Di zaman modern kita, "kekhawatiran tentang virus korona, pasar saham, dan gangguan kehidupan secara umum telah menambah tingkat stres, tetapi kami tahu bahwa stres juga dapat membuat Anda lebih rentan terhadap penyakit pernapasan, "tulis Tara Parker-Pope di itu Waktu New York.
Saran untuk mengurangi stres termasuk olahraga, meditasi, pernapasan terkontrol, dan berbicara dengan terapis.
Taktik lain untuk meningkatkan sistem kekebalan meliputi:
Vitamin C memiliki banyak sekali manfaat kesehatan yang terbukti. Tapi apakah itu benar-benar meningkatkan sistem kekebalan Anda kemungkinan besar mitos / legenda, menurut banyak ahli medis.
Penelitian telah menunjukkan bahwa suplemen vitamin C dapat mengurangi durasi masuk angin pada populasi umum - rata-rata sekitar satu hari - tetapi suplemen tidak mencegah flu biasa.
Selain itu, tidak ada bukti yang menunjukkan bahwa suplemen vitamin C dapat membantu mencegah jenis flu seperti COVID-19, menurut kesaksian oleh Dr.William Schaffner, profesor pengobatan pencegahan dan penyakit menular di Universitas Vanderbilt, diterbitkan di Parenting New York Times.
“Jika ada keuntungan, itu akan sangat sederhana,” katanya.

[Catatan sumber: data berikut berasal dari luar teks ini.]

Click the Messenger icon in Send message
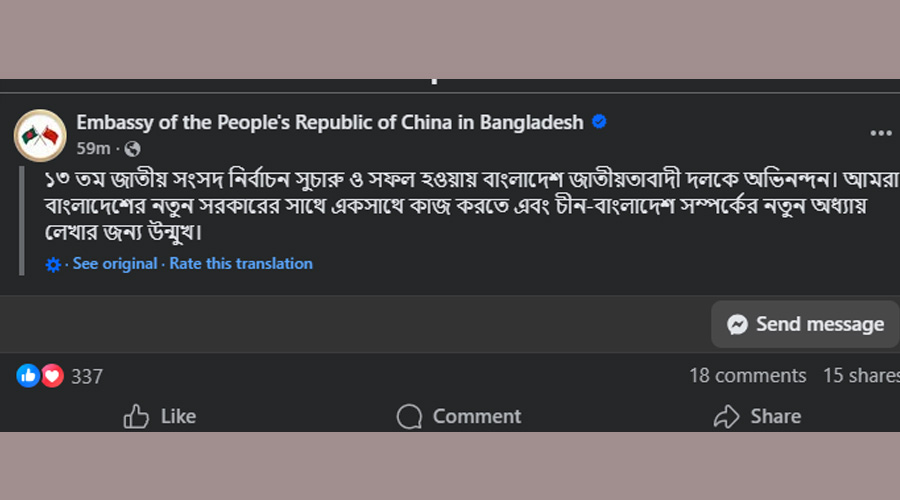 coord(738,324)
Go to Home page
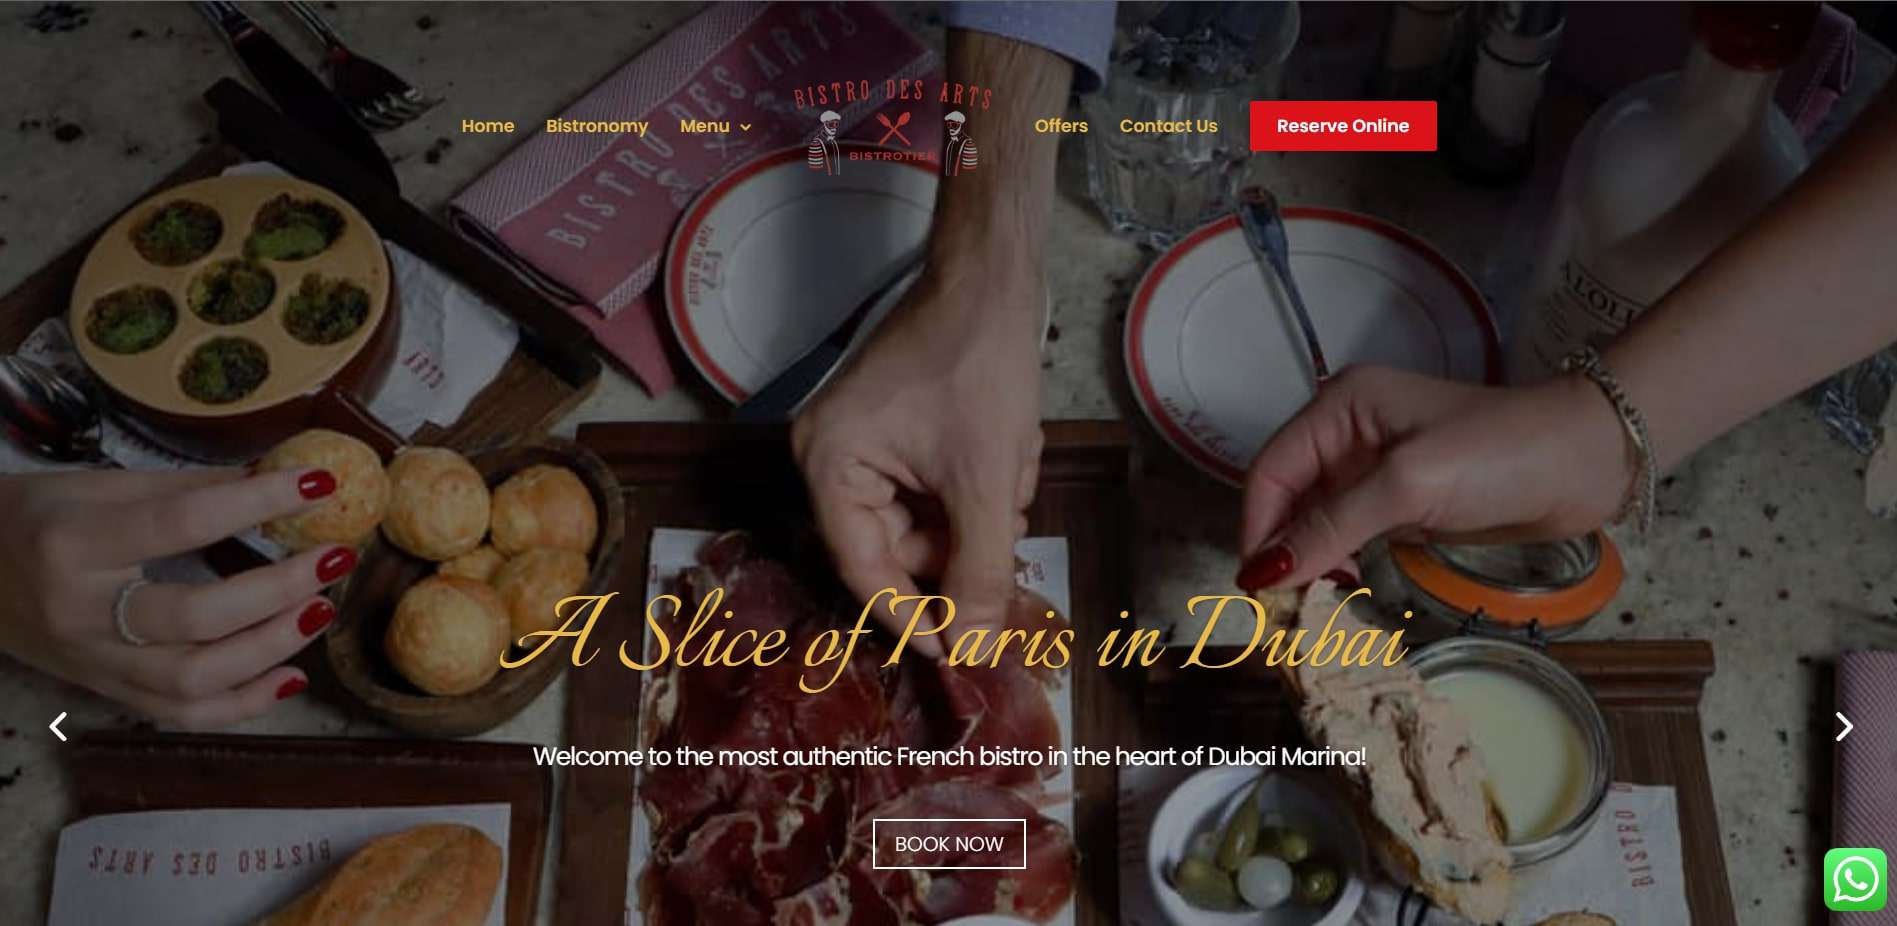This screenshot has height=926, width=1897. [488, 126]
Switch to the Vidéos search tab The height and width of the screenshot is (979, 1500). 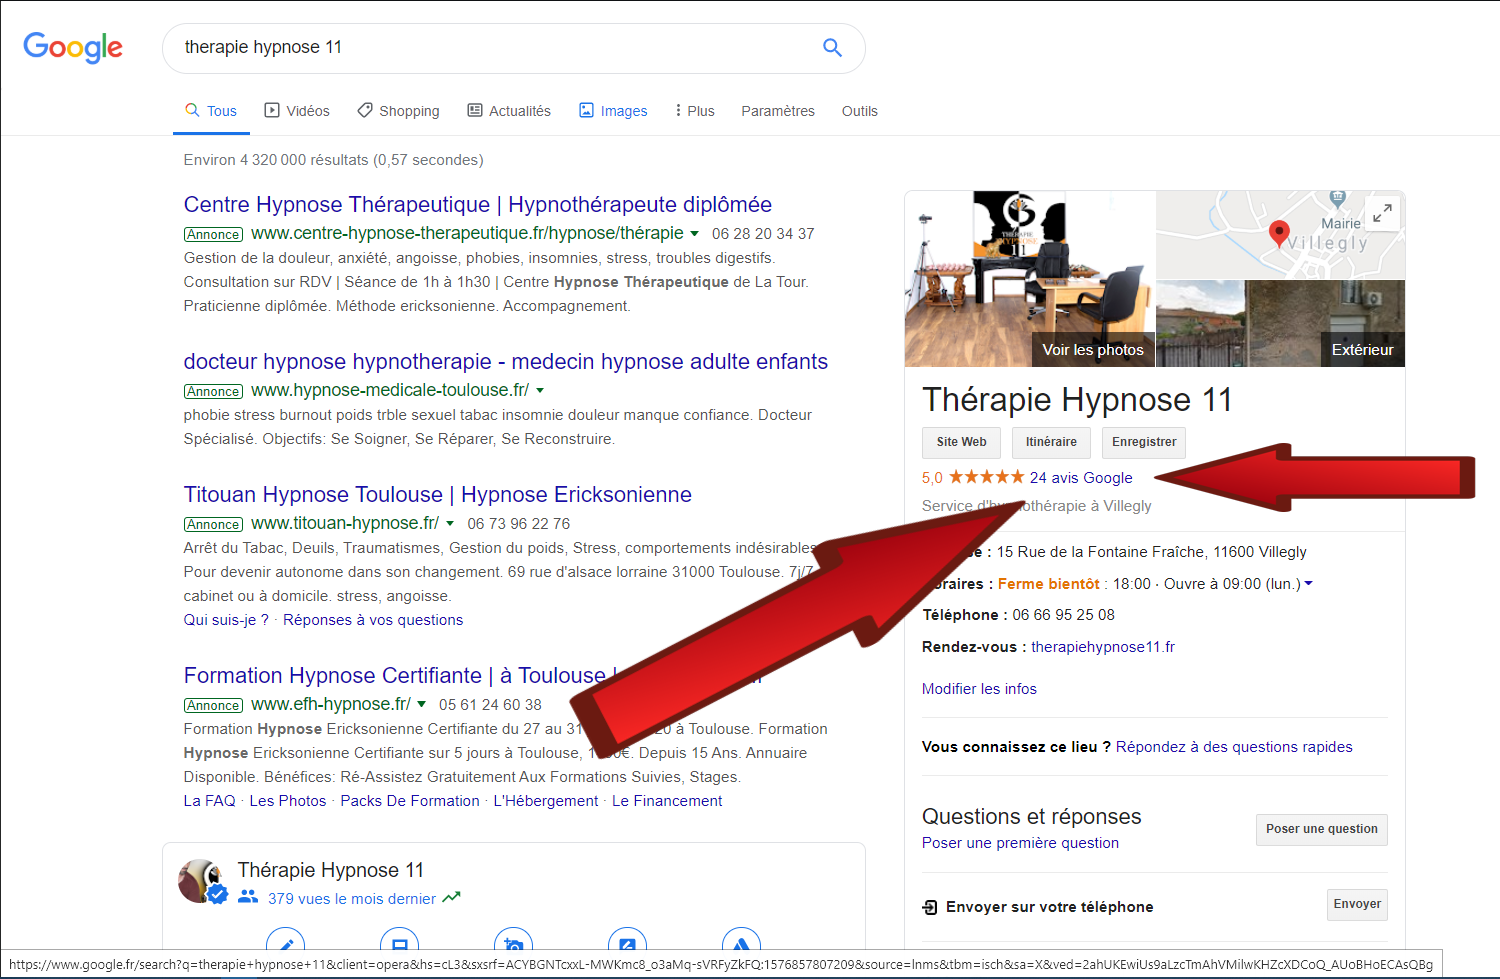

Jika Anda memang memilih untuk mengonsumsi vitamin C dengan harapan meningkatkan ketahanan terhadap penyakit Anda, Anda tidak perlu dalam jumlah besar. “Sekitar 200 miligram sehari tampaknya jumlah yang disepakati secara umum dan dapat diperoleh secara otomatis dengan makan setidaknya enam porsi buah dan sayuran sehari, ”Kata Dr. William Sears dari Harvard Medical School’s Children’s Hospital di Boston.
"Jika Anda mengonsumsi suplemen vitamin C, yang terbaik adalah memberi jarak sepanjang hari daripada mengonsumsi satu dosis besar, yang sebagian besar mungkin akan dibuang melalui urin," tambah Sears.
Para peneliti telah mengerjakan ini selama hampir dua dekade, paling intens di penelitian kanker. Harapannya tentunya mampu menyembuhkan penyakit dengan cara merubah respon sistem imun.